Explain This is a question about solving equations that have fractions with variables in them . The solving step is: First, I looked at all the denominators (the bottom parts of the fractions) to see if I could make them simpler by factoring. The first denominator was 3a^2 + 15a - 18. I saw that 3 was a common factor, so I wrote it as 3(a^2 + 5a - 6). Then, I factored the part inside the parentheses: a^2 + 5a - 6 becomes (a + 6)(a - 1). So, the first denominator is 3(a + 6)(a - 1). The third denominator was 3a + 18. I pulled out a 3, making it 3(a + 6). The second denominator, a - 1, was already simple!

So, the equation now looked like this: (-14) / [3(a + 6)(a - 1)] = a / (a - 1) + 2 / [3(a + 6)]

Next, I wanted to make all the denominators the same so I could work with just the top parts of the fractions. The common denominator for all terms is 3(a + 6)(a - 1).

The first fraction already has this denominator.
For the second fraction, a / (a - 1), I multiplied its top and bottom by 3(a + 6). It became (3a^2 + 18a) / [3(a + 6)(a - 1)].
For the third fraction, 2 / [3(a + 6)], I multiplied its top and bottom by (a - 1). It became (2a - 2) / [3(a + 6)(a - 1)].

Now the equation was: (-14) / [3(a + 6)(a - 1)] = (3a^2 + 18a) / [3(a + 6)(a - 1)] + (2a - 2) / [3(a + 6)(a - 1)]

Since all the denominators are the same, I could just set the numerators (the top parts) equal to each other: -14 = (3a^2 + 18a) + (2a - 2)

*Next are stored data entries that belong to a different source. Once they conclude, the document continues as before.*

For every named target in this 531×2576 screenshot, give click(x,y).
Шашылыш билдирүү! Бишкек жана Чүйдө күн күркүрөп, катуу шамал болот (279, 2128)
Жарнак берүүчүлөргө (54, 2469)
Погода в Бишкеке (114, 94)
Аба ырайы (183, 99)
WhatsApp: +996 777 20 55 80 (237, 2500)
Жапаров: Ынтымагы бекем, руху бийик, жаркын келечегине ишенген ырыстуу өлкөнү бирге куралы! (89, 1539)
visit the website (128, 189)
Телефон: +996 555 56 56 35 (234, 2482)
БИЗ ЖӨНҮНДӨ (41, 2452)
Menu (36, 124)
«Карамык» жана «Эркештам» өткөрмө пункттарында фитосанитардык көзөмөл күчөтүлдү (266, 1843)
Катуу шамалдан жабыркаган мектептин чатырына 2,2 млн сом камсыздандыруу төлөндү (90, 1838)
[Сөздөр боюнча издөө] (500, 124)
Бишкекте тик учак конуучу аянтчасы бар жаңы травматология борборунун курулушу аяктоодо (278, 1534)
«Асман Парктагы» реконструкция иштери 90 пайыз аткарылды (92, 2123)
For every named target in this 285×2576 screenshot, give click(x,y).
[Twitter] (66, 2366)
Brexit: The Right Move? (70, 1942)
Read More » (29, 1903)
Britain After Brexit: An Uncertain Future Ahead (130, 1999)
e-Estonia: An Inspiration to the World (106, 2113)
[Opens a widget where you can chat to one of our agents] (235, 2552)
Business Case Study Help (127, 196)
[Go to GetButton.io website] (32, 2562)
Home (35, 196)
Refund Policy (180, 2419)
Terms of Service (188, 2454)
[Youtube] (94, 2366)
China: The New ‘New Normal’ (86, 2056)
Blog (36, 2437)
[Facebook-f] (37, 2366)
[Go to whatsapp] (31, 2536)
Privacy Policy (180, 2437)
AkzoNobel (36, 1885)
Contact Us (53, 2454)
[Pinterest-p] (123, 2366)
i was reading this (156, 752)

I combined the terms on the right side: -14 = 3a^2 + 20a - 2

To solve for 'a', I moved everything to one side of the equation to make it equal to zero. I added 14 to both sides: 0 = 3a^2 + 20a + 12

This is a quadratic equation! I used the quadratic formula a = [-b ± ✓(b^2 - 4ac)] / (2a). In my equation, 3a^2 + 20a + 12 = 0, I have a=3, b=20, and c=12. Plugging these numbers in: a = [-20 ± ✓(20^2 - 4 * 3 * 12)] / (2 * 3) a = [-20 ± ✓(400 - 144)] / 6 a = [-20 ± ✓256] / 6 a = [-20 ± 16] / 6

This gives two possible solutions:

a = (-20 + 16) / 6 = -4 / 6 = -2/3
a = (-20 - 16) / 6 = -36 / 6 = -6

Finally, I checked my answers to make sure they don't make any of the original denominators zero, because dividing by zero is a big no-no! The denominators become zero if a = 1 or a = -6.

For a = -2/3, none of the denominators become zero. So this is a valid answer.
For a = -6, the terms (a + 6) in the denominators would become (-6 + 6) = 0. This means a = -6 is an "extraneous solution" and cannot be used.

So, the only correct answer is a = -2/3.